# Answering request to post my DIY system in this section.



## Mike Cason (Mar 17, 2007)

As per your request Sonnie!

I purchased a pair of Sound Spinter RLP 15's and built a subwoofer, posting it in Soundsplinter's project display section, and was asked to also post it here along with the mains I built with pics and descriptions. 

The subwoofers weigh 235 lbs each and are driven by a bridged QSC 1450 watt amp per sub. I love my music low, loud, and clean at all levels. I incorporated passive radiators which provides a clean and pronounced at the low levels. Just about any design using these drivers will sound good cranked up! I show you how to load the passive radiators on Photobucket that I have linked to at my website.

I first built the mains in '95 with Radio Shack speakers including an 18" woofer and toilet jacks with a 90 degree elbow for my porting. They actually sounded good with my 32" TV until I built my new house and got a 65", and then they didn't match the picture. It's kinda like going to your local movie theater with the sound coming from a pair of old Advent or Kenwood home speakers. The retail outlets didn't have anything close to what I was looking for either. My Radio Shack stuff sounded better. So in 2003, I started studying the internet (spending literally 100's of hours), reviewing others' designs, buying books and software, and many, many drivers and crossover components. I read comments in forums and asked questions. Half of what I read in the forums I discarded like empty coke cans. I kept the same cabinet and kept redesigning them. The finish on all of them are the black slate Pionite (Formica). I built red oak grill frames, and used speaker quality fabric. Each of these speakers went through at least 4 designs until I got the sound quality I was looking for. I auditioned every speaker I could listen to at high end retail outlets, and nothing came close to the sound quality these are giving me. My toughest challenge was the crossovers. My mains' woofers are the Lambdas TD12s, Nick McKinney's handbuilt gems from Florida. Other drivers include Davis Kevlar from France, Scan Speak from Denmark, Morel from Israel, and the HI VI Research planer ribbon tweeters from China.

You can visit the two links in my signature to view the construction photos I have posted at Photobucket and on my Yahoo DIY group. Both links have very good descriptions of my projects. You have to subscribe to my Yahoo group, but I hide your email address and block spammers. You can unsubscribe after visiting.

I sincerely hope you all end up as happy with your DIY projects as I am with mine. I've ended up spending a fortune with the R & D, but it's **** well worth it. I don't go out anymore, and don't need to with this system.
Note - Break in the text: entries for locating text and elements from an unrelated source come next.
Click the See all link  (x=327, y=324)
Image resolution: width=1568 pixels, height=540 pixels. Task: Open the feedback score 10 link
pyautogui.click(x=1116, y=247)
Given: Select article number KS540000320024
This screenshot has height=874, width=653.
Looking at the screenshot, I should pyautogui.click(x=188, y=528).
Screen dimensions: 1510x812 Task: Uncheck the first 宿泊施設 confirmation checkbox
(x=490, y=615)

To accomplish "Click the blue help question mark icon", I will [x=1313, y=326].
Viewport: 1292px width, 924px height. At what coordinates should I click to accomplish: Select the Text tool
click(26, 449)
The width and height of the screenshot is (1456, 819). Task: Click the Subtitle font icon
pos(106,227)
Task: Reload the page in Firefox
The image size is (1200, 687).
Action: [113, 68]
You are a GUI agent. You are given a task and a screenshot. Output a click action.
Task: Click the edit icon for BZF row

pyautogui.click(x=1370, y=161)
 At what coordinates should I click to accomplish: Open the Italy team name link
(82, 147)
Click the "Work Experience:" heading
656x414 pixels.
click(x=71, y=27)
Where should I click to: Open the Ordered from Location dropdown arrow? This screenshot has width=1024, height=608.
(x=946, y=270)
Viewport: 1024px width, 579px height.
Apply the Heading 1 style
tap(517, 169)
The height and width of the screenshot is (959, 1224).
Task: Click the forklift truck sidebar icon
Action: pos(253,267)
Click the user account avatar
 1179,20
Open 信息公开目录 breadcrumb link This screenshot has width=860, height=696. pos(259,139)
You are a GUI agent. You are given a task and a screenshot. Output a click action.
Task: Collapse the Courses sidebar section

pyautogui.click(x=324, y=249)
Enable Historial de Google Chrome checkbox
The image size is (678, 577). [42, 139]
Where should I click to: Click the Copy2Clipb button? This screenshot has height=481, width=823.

I was fortunate enough to have my system photograph and an article I wrote published in the Electronic House Magazine.

On Xmas day of 2008, I started a 4 day project of covering all 13 grills for my speakers because my upholstery man had heart surgery. I decided I needed to learn how to do everything myself, so I bought the right upholstery gun and taught myself the art of the grill covering. It was quite a challenge and more of a surprise how well they turned out. I had them covered over the years by others as I built them, but colors changed and faded due to sunlight and time. Now it is complete and I can move on to another project. Maybe basket weaving. 

Thanks for asking me to post..:T


----------



## Darren (Apr 20, 2006)

NICE! Now that system looks like it might have a little SPL behind it.


----------



## Sonnie (Apr 11, 2006)

Thanks Mike... I'll say again that this looks like a really nice project... :T


----------



## Mike Cason (Mar 17, 2007)

Thanks Darren and Sonnie....

I have a hand held SPL meter and I pegged 115 db at about 6 feet away, and had more gain left on my main Rotel amp. It was sensless to go any further!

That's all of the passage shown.